Extract ▸
%%

Who Pays Interchange Fees: Merchants, Banks, or You?
Interchange fees start with merchants, but the cost often trickles down to consumers through higher prices and surcharges. Here's how it actually works.
Interchange fees start with merchants, but the cost often trickles down to consumers through higher prices and surcharges. Here's how it actually works.
Merchants pay interchange fees directly on every credit and debit card transaction, but consumers absorb much of that cost through higher retail prices. These fees typically run 1.5% to 3.5% of each credit card sale and represent the single largest component of a merchant’s card-processing expenses. The mechanics of who collects these fees, how they vary, and what both merchants and consumers can do about them involve layers of federal regulation, card-network rules, and business strategy that most people never see.
When a customer taps, swipes, or enters a card number, the merchant doesn’t receive the full purchase price. The payment processor deducts what’s known as the merchant discount rate before depositing funds, and the interchange fee makes up the largest slice of that deduction. On a $500 credit card sale, a merchant might net only $485 or so after the processor, the card network, and the cardholder’s bank each take their cut. That deduction happens automatically during settlement, usually the same day or overnight.
The interchange portion alone often accounts for more than 70% of the total processing cost a merchant pays. The exact rate depends on dozens of variables, but major networks like Mastercard publish and update their interchange schedules twice a year.1Mastercard. Mastercard Interchange Rates and Fees A merchant accepting cards has no ability to negotiate interchange rates directly with the network. The rates are set, and the merchant’s only real choice is whether to accept cards at all.
For businesses operating on thin margins, this math gets painful fast. A restaurant keeping 5% net profit on food sales is handing over a significant chunk of that margin to card processing before accounting for any other expense. The fees are a fixed cost of participation in the electronic payment system, and they apply whether the business processes ten transactions a day or ten thousand.
Interchange fees aren’t the only card-related cost merchants face. When a customer disputes a charge, the merchant gets hit with a chargeback fee on top of losing the sale amount. These fees typically range from $20 to $100 per dispute, though high-risk merchants can pay more. The merchant also loses the product or service already delivered, and if chargeback rates climb too high, the processor may raise the merchant’s overall rates or terminate the account entirely.

%%

Given data ▸

%%

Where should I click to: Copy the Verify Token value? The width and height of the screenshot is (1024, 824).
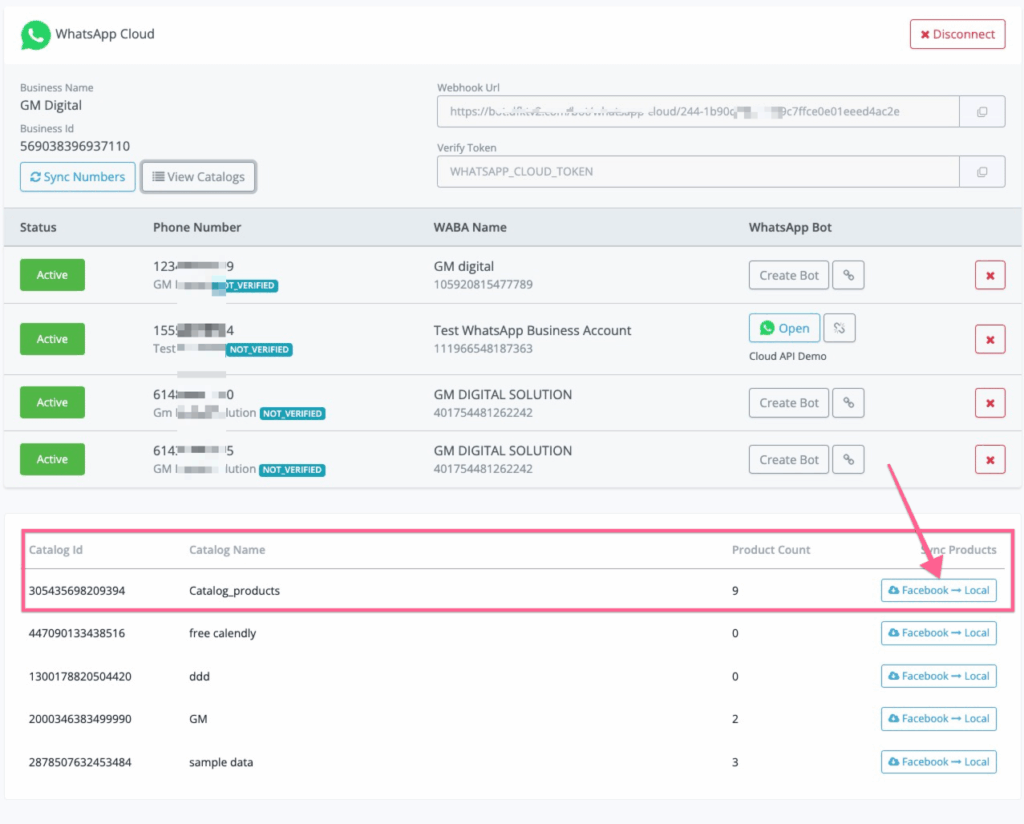pyautogui.click(x=982, y=172)
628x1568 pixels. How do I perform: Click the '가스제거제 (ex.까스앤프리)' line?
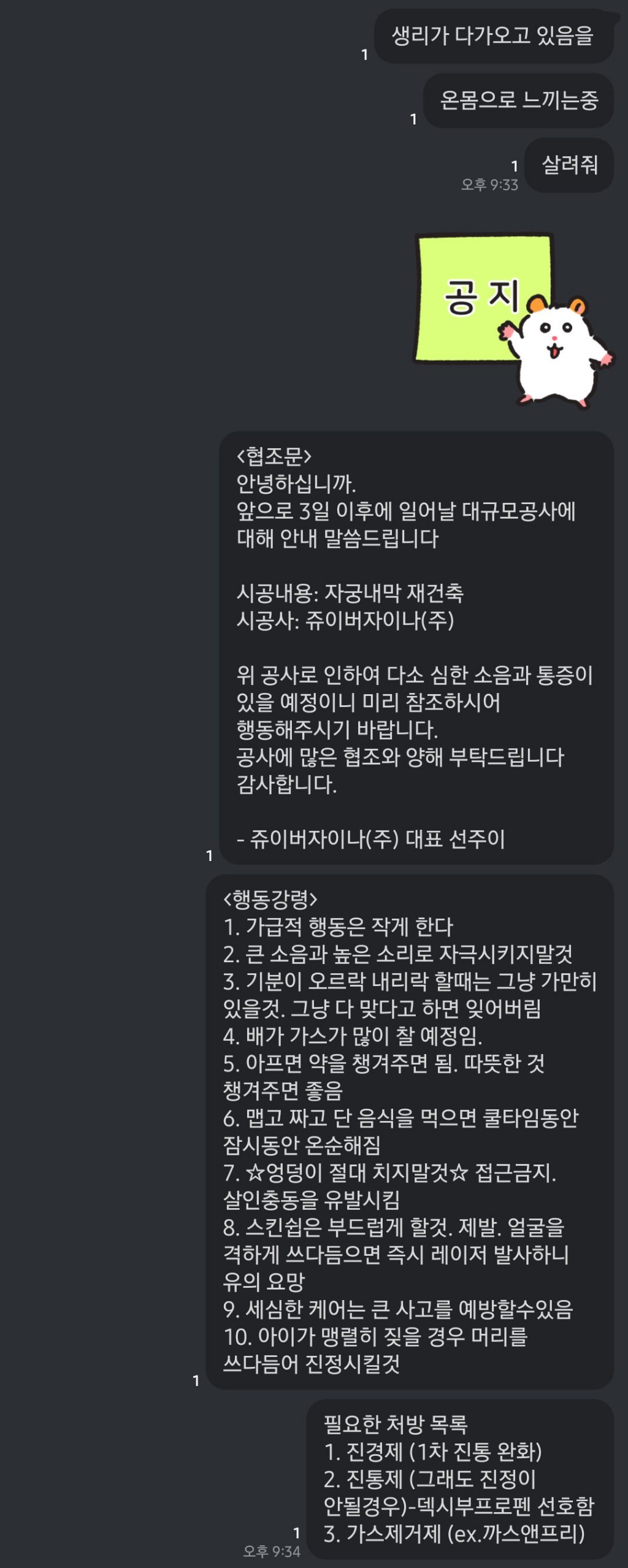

%%

Task statement ▸ In the text on interchange fees, how often do major networks like Mastercard publish and update their interchange schedules?

Exercise solution ▸ Twice a year.